EXERCISE DATA START

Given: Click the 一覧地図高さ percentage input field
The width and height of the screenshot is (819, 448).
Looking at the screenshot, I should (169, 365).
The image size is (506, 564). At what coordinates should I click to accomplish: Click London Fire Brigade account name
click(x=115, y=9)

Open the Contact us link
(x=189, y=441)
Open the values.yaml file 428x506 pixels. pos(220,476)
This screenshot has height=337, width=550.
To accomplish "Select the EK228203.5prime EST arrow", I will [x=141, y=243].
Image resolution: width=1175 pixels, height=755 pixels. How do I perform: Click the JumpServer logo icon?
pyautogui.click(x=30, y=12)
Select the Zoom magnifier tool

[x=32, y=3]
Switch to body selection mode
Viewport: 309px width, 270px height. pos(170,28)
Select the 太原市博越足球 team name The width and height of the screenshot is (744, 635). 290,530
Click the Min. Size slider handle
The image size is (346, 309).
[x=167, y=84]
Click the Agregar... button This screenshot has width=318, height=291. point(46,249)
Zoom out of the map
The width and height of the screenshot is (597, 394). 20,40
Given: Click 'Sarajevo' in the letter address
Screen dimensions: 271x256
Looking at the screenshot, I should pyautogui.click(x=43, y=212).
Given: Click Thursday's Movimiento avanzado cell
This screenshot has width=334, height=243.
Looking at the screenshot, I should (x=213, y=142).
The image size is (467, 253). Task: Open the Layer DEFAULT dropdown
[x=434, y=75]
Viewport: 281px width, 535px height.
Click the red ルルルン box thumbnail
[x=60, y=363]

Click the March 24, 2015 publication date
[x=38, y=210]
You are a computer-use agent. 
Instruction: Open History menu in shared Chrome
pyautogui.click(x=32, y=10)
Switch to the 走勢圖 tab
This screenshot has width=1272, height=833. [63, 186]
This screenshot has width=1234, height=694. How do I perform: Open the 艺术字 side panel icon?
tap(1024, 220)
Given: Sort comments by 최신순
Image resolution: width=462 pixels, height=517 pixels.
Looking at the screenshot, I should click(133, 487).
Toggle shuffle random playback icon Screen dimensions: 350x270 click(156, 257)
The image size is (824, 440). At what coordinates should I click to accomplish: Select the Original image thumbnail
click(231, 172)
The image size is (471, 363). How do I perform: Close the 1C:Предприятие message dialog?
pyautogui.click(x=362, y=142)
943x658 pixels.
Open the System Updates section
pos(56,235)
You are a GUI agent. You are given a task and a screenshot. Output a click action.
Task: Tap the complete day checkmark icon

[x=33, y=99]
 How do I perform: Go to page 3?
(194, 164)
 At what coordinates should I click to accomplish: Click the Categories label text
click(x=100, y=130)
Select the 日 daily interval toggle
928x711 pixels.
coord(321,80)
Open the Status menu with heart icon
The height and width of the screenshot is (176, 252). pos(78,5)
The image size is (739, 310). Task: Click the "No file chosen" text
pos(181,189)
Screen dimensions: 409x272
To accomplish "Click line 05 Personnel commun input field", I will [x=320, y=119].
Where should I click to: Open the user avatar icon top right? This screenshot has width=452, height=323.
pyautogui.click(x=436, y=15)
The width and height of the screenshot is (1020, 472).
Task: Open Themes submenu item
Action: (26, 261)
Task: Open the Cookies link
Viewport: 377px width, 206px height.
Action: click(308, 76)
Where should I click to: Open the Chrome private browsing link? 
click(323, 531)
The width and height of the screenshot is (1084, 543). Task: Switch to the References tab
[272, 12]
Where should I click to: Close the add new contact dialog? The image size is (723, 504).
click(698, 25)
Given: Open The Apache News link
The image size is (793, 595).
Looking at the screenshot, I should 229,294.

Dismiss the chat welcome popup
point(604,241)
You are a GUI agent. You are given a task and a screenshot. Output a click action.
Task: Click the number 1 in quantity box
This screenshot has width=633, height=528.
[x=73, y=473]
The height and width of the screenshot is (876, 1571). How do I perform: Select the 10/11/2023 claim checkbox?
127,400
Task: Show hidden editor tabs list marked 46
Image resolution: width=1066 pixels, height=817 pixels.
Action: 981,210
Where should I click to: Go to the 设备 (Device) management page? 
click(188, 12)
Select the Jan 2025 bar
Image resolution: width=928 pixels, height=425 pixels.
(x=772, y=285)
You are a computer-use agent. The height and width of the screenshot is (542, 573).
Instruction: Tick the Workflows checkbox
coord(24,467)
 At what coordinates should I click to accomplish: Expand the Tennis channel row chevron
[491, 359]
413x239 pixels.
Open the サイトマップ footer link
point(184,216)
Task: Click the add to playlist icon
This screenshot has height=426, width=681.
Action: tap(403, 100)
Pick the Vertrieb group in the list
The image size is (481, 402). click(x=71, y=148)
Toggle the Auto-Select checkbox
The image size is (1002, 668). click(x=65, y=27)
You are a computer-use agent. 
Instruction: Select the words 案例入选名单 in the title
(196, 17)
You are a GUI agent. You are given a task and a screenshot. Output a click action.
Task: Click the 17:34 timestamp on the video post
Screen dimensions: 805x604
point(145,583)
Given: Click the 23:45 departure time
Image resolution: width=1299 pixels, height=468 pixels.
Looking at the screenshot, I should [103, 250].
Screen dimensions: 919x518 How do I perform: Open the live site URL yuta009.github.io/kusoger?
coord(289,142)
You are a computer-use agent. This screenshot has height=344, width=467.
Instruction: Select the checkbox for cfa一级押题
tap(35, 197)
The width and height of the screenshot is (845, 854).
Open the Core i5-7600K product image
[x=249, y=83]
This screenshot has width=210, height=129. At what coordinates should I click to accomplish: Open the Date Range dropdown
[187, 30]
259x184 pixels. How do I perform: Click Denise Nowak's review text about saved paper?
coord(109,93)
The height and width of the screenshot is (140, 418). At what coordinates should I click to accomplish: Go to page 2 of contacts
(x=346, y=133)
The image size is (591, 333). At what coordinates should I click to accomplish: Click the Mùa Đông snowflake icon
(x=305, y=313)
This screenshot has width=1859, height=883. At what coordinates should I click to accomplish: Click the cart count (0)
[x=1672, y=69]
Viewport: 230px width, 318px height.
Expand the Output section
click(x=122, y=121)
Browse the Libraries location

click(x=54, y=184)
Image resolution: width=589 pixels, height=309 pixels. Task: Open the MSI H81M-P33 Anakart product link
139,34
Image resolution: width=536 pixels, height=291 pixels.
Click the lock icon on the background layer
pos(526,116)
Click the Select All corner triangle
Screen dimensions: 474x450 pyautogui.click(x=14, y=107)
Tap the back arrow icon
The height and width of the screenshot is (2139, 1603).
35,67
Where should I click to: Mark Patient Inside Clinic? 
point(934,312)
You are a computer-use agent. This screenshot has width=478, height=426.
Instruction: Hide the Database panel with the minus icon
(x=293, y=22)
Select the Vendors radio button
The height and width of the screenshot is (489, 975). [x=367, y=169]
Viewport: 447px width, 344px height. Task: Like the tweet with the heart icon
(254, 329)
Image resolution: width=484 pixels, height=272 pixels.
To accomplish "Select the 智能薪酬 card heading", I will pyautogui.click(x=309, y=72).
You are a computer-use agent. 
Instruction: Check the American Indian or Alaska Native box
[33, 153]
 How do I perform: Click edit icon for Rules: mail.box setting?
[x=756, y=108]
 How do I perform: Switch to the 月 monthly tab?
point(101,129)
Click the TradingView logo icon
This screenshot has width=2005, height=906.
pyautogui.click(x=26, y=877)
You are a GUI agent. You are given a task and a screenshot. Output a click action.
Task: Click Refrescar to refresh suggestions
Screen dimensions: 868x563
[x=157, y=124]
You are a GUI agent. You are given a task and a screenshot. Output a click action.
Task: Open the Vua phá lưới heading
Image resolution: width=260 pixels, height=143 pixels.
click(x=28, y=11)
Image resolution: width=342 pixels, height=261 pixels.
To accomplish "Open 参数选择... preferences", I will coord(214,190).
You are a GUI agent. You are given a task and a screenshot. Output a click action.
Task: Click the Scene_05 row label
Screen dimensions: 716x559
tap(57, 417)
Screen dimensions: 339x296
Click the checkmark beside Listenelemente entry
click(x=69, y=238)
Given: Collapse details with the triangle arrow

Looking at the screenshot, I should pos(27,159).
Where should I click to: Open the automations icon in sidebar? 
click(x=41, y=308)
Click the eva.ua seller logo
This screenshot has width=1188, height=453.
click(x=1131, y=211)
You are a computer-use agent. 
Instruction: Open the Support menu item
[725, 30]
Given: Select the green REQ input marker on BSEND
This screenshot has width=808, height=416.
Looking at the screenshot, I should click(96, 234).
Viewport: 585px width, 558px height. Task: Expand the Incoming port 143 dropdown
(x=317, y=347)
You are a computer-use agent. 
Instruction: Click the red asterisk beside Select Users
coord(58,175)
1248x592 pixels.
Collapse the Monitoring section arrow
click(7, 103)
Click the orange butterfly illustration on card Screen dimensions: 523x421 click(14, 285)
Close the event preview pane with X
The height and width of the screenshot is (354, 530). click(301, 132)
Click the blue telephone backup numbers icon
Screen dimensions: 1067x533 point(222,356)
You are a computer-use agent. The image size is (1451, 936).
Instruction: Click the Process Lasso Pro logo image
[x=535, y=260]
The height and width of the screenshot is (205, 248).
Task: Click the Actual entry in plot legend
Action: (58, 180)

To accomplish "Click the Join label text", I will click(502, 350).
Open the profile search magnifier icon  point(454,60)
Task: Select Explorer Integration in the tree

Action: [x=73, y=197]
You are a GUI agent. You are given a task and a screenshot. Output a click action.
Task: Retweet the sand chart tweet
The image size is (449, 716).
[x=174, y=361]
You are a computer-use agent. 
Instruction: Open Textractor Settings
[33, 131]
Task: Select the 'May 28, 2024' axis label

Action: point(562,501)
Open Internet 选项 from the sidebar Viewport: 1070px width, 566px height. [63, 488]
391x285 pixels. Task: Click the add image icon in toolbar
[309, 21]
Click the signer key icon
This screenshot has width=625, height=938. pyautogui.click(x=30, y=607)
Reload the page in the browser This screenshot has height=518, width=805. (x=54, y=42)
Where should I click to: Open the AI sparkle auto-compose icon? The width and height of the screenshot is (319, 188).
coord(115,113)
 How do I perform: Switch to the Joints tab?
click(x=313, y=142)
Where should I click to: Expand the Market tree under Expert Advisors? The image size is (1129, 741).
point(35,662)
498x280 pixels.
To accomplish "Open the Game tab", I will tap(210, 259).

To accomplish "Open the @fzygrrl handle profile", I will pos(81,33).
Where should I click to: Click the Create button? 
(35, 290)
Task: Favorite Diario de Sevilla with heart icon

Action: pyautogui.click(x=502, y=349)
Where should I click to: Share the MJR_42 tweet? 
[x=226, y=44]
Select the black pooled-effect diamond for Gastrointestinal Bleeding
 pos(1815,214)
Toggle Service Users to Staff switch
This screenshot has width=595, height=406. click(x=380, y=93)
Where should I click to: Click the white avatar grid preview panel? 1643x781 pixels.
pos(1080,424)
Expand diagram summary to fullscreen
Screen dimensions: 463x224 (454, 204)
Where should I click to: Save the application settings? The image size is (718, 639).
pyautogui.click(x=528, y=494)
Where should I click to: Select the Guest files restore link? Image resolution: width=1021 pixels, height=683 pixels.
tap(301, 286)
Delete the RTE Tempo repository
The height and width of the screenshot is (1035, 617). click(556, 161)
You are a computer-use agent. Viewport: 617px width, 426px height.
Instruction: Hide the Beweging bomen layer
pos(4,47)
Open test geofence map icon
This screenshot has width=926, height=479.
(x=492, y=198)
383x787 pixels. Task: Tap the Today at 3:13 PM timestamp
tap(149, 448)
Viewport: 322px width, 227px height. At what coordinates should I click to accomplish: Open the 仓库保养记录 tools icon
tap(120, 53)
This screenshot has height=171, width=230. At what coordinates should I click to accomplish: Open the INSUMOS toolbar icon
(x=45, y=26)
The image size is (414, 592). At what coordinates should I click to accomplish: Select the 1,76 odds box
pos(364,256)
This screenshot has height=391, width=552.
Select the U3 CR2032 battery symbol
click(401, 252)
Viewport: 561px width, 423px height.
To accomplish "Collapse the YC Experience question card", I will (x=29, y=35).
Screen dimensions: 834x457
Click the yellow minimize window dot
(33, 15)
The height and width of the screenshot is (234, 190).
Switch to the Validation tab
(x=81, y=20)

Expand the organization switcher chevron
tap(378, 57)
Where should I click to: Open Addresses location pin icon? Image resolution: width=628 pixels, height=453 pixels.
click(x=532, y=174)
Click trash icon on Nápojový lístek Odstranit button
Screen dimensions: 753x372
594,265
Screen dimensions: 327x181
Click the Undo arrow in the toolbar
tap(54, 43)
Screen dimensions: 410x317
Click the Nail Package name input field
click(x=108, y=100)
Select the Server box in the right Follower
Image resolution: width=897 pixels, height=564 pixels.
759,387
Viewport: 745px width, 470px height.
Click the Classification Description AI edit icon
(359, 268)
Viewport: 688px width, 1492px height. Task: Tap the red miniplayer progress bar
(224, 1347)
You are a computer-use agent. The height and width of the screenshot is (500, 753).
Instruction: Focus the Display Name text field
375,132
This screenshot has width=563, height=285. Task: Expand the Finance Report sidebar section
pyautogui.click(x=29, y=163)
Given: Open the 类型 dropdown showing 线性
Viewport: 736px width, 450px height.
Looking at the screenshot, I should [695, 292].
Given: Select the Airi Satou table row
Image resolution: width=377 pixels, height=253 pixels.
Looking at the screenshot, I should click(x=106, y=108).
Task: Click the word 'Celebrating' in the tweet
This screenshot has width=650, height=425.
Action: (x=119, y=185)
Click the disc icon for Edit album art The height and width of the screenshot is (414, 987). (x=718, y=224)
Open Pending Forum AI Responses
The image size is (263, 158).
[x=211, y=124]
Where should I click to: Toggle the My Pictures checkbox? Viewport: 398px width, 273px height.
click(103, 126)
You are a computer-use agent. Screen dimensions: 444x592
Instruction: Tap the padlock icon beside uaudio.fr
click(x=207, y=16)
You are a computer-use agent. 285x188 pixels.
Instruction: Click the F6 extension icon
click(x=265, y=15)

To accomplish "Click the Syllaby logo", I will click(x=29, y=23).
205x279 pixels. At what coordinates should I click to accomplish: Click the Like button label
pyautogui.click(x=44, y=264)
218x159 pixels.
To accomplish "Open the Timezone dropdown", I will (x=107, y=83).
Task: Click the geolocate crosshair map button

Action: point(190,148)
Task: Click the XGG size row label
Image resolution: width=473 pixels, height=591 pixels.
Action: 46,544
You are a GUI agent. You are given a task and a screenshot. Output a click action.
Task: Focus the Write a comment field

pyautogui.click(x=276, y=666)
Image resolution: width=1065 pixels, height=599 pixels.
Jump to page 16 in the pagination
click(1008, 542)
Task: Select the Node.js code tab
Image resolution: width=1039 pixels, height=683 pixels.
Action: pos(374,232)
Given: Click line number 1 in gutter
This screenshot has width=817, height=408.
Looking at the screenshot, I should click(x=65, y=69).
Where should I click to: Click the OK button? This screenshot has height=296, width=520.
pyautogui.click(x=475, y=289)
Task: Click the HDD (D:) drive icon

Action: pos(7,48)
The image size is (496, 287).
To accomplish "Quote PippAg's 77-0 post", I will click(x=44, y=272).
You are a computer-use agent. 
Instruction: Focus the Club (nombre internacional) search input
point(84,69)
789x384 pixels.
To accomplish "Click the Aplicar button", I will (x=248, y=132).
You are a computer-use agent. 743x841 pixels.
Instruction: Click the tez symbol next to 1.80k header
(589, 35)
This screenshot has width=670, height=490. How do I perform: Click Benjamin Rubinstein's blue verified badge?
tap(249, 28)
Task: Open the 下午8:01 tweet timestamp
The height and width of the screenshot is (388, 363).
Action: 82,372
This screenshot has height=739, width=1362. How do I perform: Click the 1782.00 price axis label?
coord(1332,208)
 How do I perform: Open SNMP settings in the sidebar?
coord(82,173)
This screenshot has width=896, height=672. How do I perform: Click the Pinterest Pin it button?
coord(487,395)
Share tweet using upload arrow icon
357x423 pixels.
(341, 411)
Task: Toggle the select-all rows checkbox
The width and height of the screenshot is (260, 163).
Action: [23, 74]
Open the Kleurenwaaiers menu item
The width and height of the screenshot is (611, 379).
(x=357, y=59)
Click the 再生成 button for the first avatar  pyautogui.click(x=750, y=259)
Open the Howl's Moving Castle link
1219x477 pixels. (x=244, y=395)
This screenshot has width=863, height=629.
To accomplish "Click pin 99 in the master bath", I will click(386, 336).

EXERCISE DATA END

→ **TASK INSTRUCTIONS**
Looking at the data above, write out exactly the lines that start at the one containing "This screenshot has width=1234, height=694." and end at the one containing "Toggle shuffle random"; include both and nothing beyond.

→ **EXERCISE OUTPUT**
This screenshot has width=1234, height=694. How do I perform: Open the 艺术字 side panel icon?
tap(1024, 220)
Given: Sort comments by 최신순
Image resolution: width=462 pixels, height=517 pixels.
Looking at the screenshot, I should click(133, 487).
Toggle shuffle random playback icon Screen dimensions: 350x270 click(156, 257)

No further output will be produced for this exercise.